The Albertinum, run by Staatliche Kunstsammlungen Dresden, is presenting the largest exhibition of the artist collectives works in Germany to date. Large-format installations, works of sound, sculpture, videos and wall hangings all untiringly revolve around the topic of language. Language how it begins, develops, is used; its shape and shapelessness, its emotional and political role is a central impetus for the artists extensive works. This can be seen clearly in the collectives many publications, in which Slavs and Tatars develop their ideas. These thoughts are then staged and discussed in the form of lecture performances which accompany the collection, presented by the artists themselves.
In their works, the artists collective, which grew out of a book club in 2006 in Berlin, tackle traditions and customs, language, history, anthropology, philosophy and politics. Their artistic and discursive pieces always also revolve around examining belief and intercultural understanding. The artists describe themselves as a faction of polemics and intimacies devoted to an area east of the former Berlin Wall and west of the Great Wall of China, known as Eurasia. Both (socio-)geographically and culturo-historically, Slavs and Tatars thus move within a colossal space, which represents the source of their knowledge. The collectives research is complemented and brought into a different context by playfully incorporating contemporary culture and blending together different religious and philosophical teachings: a syncretism which winds its way as a common theme through many of their works.
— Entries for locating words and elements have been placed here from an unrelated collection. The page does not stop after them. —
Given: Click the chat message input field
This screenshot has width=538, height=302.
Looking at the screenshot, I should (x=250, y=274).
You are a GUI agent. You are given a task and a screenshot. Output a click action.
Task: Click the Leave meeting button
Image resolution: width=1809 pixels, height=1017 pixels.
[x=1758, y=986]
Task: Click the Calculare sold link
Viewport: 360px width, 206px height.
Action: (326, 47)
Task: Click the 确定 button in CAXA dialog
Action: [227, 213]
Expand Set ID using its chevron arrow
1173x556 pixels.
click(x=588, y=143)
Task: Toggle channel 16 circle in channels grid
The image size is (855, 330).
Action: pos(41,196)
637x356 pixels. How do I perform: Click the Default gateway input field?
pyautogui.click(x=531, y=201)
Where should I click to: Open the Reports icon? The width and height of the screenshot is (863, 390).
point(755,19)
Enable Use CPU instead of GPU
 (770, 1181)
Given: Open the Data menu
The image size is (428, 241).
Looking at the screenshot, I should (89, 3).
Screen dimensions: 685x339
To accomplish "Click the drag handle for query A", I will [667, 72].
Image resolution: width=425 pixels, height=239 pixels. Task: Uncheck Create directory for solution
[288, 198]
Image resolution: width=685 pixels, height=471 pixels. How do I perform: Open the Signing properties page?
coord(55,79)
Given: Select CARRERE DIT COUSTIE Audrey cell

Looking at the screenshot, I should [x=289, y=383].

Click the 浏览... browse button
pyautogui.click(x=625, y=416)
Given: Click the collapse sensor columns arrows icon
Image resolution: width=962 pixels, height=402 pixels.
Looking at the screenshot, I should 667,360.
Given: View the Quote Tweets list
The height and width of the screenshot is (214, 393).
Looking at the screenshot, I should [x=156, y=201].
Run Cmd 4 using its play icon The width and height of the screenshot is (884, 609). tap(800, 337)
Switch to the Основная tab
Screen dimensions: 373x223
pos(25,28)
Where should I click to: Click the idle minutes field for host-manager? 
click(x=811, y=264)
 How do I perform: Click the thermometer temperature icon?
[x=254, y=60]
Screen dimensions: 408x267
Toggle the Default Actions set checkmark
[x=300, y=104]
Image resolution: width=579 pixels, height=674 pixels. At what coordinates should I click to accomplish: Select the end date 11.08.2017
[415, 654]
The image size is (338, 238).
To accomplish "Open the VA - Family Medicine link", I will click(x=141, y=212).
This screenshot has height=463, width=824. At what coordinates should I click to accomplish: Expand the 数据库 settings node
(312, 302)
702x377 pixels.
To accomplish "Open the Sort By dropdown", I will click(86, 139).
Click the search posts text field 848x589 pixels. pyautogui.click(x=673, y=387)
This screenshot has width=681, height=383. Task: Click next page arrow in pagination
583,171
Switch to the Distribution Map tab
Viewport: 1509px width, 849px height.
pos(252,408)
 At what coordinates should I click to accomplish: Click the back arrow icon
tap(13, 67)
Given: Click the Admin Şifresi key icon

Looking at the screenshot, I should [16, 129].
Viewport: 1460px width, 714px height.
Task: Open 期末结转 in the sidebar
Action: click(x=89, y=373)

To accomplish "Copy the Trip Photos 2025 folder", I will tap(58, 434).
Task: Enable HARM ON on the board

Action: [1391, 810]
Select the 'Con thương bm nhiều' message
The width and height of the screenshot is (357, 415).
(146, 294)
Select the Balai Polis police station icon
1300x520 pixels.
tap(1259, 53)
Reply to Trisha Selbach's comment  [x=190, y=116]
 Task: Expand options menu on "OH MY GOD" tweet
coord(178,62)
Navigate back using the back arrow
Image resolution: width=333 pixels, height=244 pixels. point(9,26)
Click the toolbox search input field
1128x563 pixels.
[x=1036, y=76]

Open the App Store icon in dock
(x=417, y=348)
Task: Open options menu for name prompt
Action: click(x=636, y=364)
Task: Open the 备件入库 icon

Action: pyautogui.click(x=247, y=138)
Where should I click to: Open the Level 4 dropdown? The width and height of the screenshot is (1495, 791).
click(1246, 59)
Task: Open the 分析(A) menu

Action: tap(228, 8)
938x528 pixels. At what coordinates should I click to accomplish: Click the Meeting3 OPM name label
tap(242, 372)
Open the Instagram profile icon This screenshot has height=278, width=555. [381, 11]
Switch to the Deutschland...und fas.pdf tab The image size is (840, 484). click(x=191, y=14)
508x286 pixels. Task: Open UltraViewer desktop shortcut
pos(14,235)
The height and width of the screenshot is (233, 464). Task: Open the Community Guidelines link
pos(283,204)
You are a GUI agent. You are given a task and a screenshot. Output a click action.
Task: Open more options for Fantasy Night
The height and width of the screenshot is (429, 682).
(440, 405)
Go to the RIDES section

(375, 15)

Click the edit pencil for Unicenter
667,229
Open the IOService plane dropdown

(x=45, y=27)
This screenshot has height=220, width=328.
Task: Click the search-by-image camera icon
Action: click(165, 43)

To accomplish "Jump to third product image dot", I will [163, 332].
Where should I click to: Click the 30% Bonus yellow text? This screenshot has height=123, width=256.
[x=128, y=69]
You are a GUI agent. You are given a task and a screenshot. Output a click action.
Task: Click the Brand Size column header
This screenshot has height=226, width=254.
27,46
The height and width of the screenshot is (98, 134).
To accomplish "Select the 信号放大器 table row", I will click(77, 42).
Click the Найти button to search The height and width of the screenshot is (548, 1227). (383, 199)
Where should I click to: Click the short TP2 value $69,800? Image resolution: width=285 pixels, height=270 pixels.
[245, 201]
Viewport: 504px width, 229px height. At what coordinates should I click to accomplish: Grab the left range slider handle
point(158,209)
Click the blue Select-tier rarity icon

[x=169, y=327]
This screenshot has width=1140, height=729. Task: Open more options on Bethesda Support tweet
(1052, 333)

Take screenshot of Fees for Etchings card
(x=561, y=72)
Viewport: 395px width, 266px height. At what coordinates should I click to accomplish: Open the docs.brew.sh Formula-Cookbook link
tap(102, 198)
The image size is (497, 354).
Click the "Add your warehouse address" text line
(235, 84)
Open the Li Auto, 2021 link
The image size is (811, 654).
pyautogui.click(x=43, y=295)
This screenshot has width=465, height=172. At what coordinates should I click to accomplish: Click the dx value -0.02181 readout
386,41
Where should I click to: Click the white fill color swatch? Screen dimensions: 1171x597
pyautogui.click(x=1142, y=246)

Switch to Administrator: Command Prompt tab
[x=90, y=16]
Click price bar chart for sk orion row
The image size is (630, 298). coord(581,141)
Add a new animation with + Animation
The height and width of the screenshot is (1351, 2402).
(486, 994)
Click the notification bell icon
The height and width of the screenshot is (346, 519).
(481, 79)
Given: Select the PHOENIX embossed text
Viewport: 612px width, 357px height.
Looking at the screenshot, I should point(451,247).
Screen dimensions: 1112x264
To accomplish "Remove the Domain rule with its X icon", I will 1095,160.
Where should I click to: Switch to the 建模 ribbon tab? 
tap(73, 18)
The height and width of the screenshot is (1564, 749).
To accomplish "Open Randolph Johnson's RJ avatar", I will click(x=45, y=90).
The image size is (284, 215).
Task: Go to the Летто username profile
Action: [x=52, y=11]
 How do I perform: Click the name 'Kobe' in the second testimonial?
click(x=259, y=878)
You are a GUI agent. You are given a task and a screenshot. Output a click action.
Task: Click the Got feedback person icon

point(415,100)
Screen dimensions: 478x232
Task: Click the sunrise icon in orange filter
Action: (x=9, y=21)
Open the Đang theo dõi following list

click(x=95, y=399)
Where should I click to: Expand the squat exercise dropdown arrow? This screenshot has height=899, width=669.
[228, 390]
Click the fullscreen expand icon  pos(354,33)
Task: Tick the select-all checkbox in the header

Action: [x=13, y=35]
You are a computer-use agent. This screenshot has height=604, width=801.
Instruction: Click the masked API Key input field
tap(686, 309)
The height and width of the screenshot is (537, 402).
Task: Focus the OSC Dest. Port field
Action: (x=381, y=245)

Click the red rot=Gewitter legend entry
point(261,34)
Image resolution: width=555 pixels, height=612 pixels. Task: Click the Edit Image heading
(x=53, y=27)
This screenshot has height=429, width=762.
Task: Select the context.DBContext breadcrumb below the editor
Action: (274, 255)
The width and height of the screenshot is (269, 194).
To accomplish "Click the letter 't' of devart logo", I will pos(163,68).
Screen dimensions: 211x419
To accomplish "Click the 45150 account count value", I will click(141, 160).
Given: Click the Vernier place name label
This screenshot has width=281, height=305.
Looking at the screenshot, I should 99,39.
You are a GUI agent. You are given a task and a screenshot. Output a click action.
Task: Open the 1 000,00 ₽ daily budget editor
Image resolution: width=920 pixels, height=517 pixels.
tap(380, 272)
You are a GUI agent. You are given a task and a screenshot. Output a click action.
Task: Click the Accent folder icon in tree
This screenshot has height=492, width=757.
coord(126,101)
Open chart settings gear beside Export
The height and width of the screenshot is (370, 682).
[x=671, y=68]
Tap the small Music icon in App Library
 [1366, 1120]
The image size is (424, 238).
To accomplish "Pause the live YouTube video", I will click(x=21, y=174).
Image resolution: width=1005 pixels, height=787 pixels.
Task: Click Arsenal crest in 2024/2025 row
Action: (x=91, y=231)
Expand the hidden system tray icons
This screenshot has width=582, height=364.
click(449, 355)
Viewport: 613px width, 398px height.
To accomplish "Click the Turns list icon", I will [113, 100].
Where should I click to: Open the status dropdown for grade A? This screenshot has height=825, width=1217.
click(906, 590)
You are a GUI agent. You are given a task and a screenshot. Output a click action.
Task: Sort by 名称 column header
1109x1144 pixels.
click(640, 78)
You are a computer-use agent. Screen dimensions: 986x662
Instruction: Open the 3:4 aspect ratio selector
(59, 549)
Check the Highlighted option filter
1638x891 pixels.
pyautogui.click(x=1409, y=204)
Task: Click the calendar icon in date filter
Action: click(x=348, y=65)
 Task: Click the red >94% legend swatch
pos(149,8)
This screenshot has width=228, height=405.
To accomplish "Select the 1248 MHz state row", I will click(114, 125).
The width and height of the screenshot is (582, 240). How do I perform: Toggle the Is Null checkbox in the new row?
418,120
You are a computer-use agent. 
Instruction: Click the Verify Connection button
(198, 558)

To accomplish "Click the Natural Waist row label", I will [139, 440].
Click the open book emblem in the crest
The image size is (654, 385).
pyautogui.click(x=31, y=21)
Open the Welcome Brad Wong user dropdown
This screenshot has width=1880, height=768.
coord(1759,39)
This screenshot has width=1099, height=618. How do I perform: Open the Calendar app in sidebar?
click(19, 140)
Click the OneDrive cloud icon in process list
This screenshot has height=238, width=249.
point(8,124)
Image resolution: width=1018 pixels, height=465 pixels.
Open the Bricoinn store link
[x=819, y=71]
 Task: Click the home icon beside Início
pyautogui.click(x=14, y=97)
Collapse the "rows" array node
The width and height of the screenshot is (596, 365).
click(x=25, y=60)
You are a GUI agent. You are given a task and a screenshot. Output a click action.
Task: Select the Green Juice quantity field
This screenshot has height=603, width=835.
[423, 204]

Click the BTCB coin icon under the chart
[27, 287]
Alongside the presentation in the Lipsiusbau, other pieces by the artists collective can also be found in the SKDs Albertinum, Porzellansammlung and Mathematisch-Physikalischer Salon. An extensive programme of supporting events includes the groups artistic practices being presented on guided tours or the public being invited to discussions with academics, and a one-day symposium Sum, ergo cogito.
The artists book Wripped Scripped accompanies the exhibition, jointly published by the Albertinum and Kunstverein Hannover: content by Slavs and Tatars, design by Stan de Natris / Slavs and Tatars, Hatje Cantz Verlag, 152 pages, 200 plates, 30, ISBN 978-3-7757-4472-0.